Question

Find the mass in kilograms of $$7.50 \times 10^{24}$$ atoms of arsenic, which has a molar mass of $$74.9 \mathrm{~g} / \mathrm{mol}$$.

Answer

**step1 Identify Avogadro's Number**

To convert the number of atoms to moles, we need to use Avogadro's Number, which states that one mole of any substance contains approximately $$6.022 \times 10^{23}$$ particles (atoms, molecules, etc.).

$$\text{Avogadro's Number} (N_A) = 6.022 \times 10^{23} \text{ atoms/mol}$$

**step2 Calculate the Number of Moles of Arsenic**

To find the number of moles of arsenic, divide the given number of arsenic atoms by Avogadro's Number.

——

● Required actions
a. Translate this sentence from the arsenic mass problem into Spanish: "To find the number of moles of arsenic, divide the given number of arsenic atoms by Avogadro's Number."
b. Write the next part of the worked solution to the arsenic mass problem, starting right after its last sentence.
The data that comes after this text has no connection to it.

● Listed entries
——

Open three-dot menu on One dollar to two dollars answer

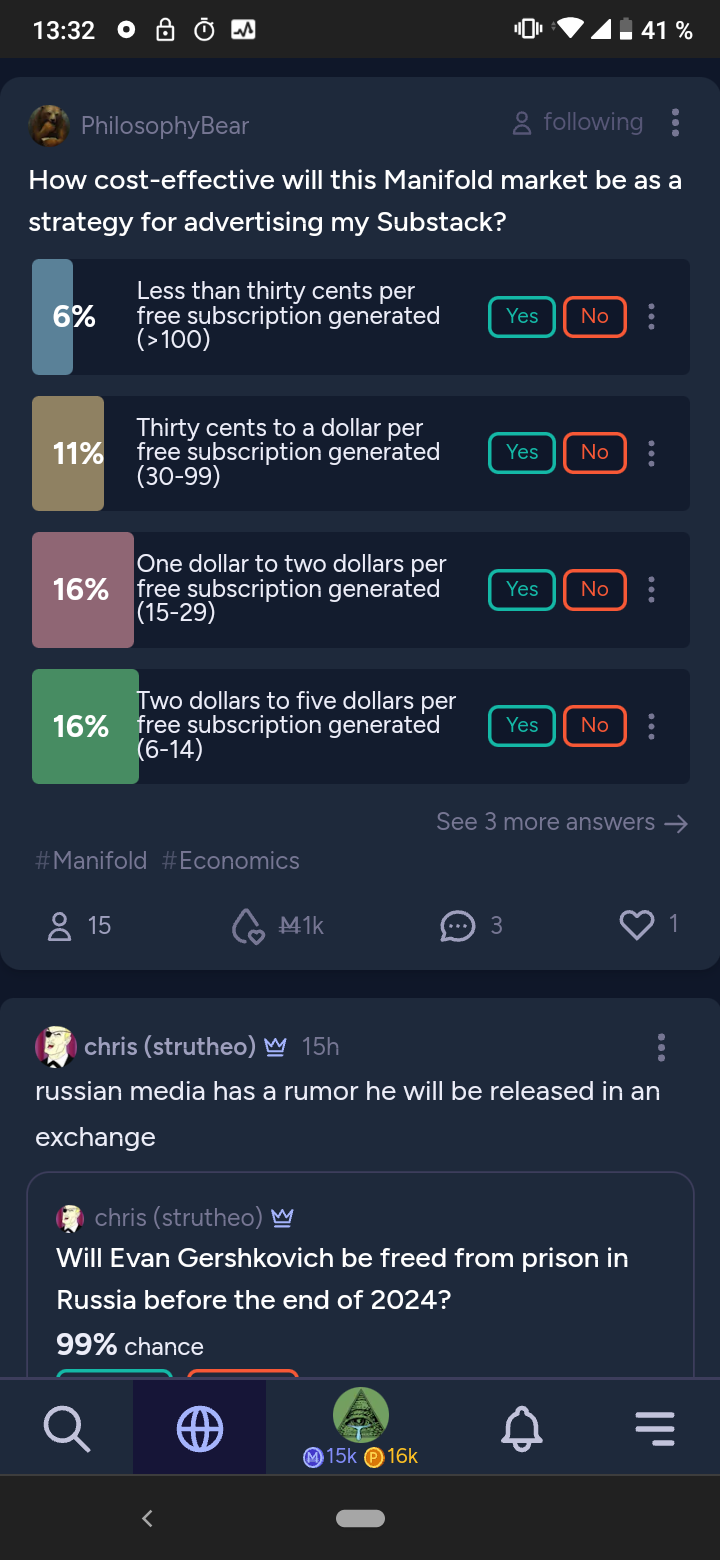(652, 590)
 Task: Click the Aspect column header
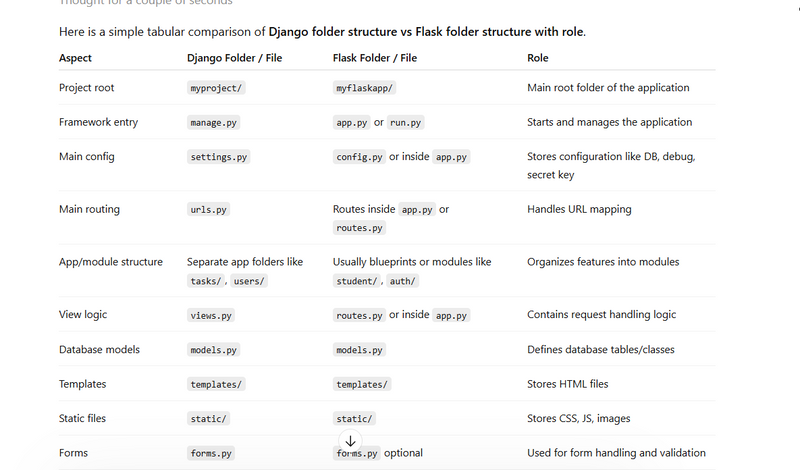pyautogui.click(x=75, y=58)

——

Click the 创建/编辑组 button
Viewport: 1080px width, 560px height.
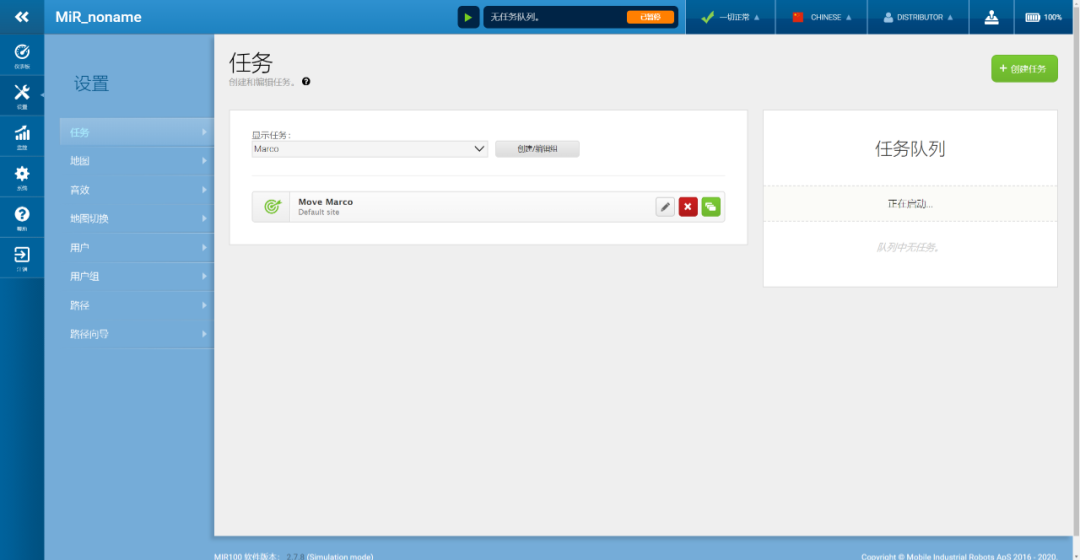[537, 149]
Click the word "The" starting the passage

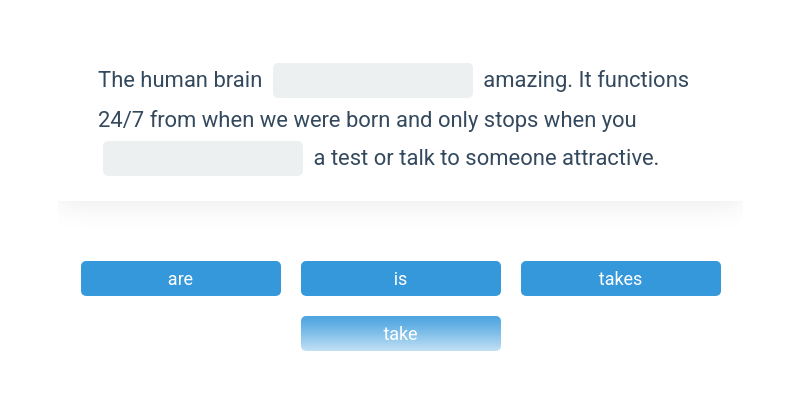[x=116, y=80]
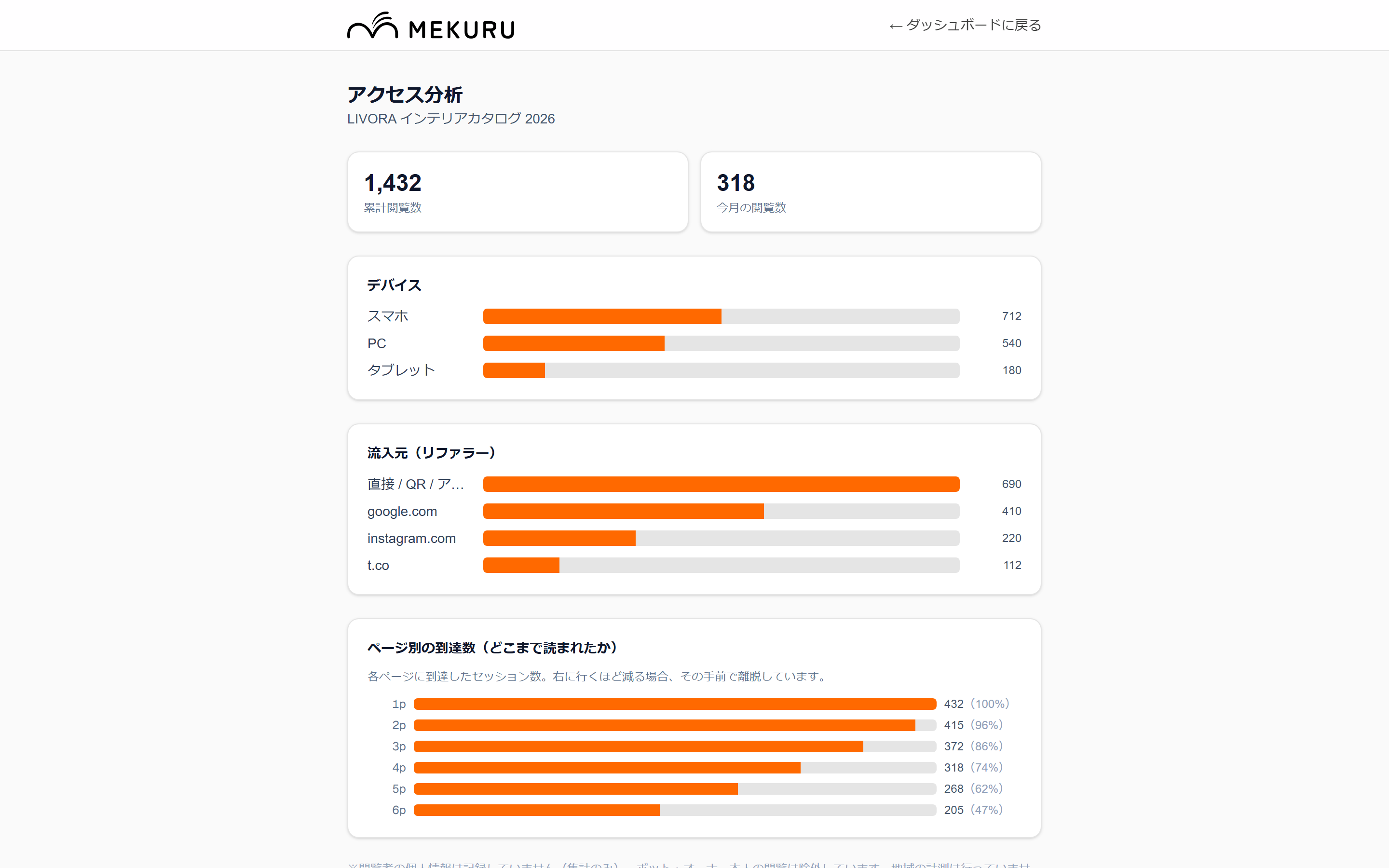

——

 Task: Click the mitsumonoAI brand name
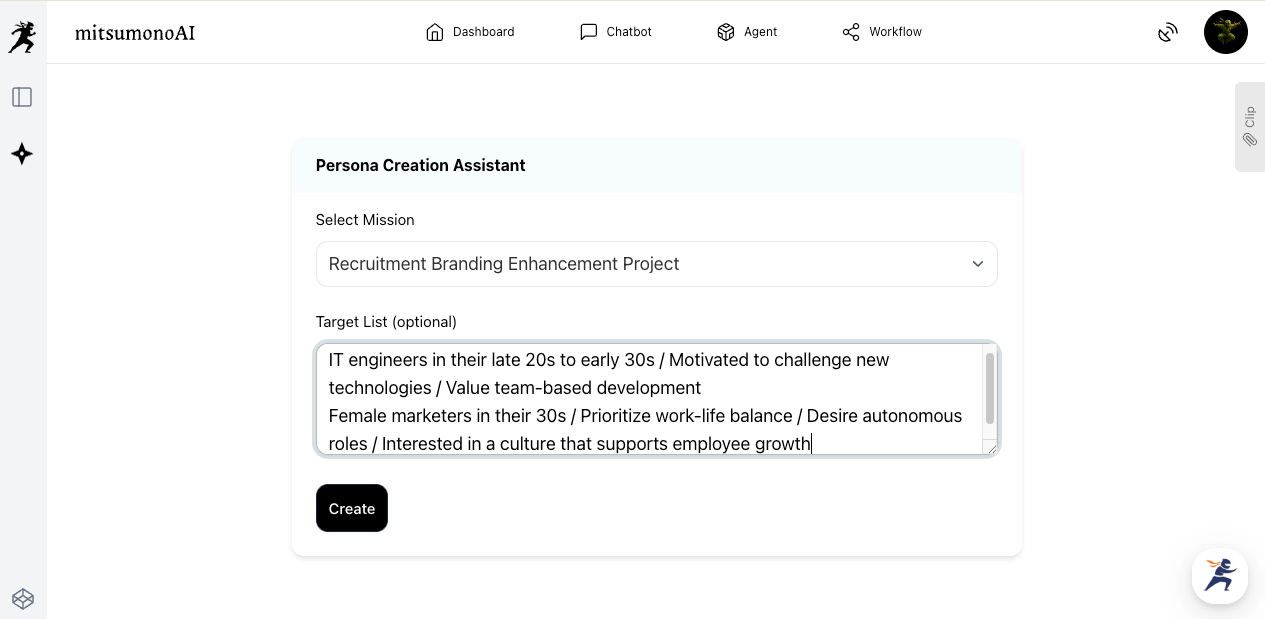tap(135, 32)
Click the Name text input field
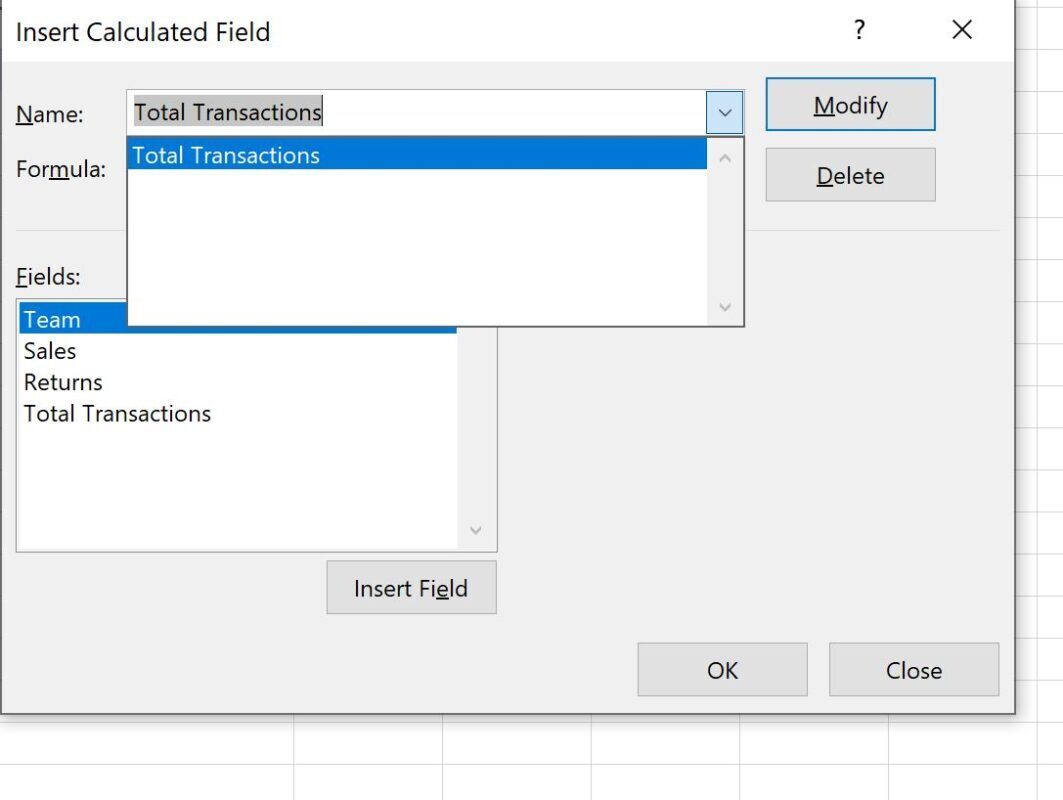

——

● Answers to the exercises
a. Para hallar el número de moles de arsénico, divide el número dado de átomos de arsénico entre el número de Avogadro.

b.
$$\text{Number of Moles} = \frac{\text{Number of Atoms}}{\text{Avogadro's Number}}$$

Given: Number of atoms = $$7.50 \times 10^{24}$$ atoms, Avogadro's Number = $$6.022 \times 10^{23}$$ atoms/mol. Substitute these values into the formula:

$$\text{Moles of As} = \frac{7.50 \times 10^{24} \text{ atoms}}{6.022 \times 10^{23} \text{ atoms/mol}}$$

$$\text{Moles of As} \approx 12.4543 \text{ mol}$$

**step3 Calculate the Mass of Arsenic in Grams**

The molar mass of a substance tells us the mass of one mole of that substance in grams. To find the total mass in grams, multiply the number of moles by the molar mass.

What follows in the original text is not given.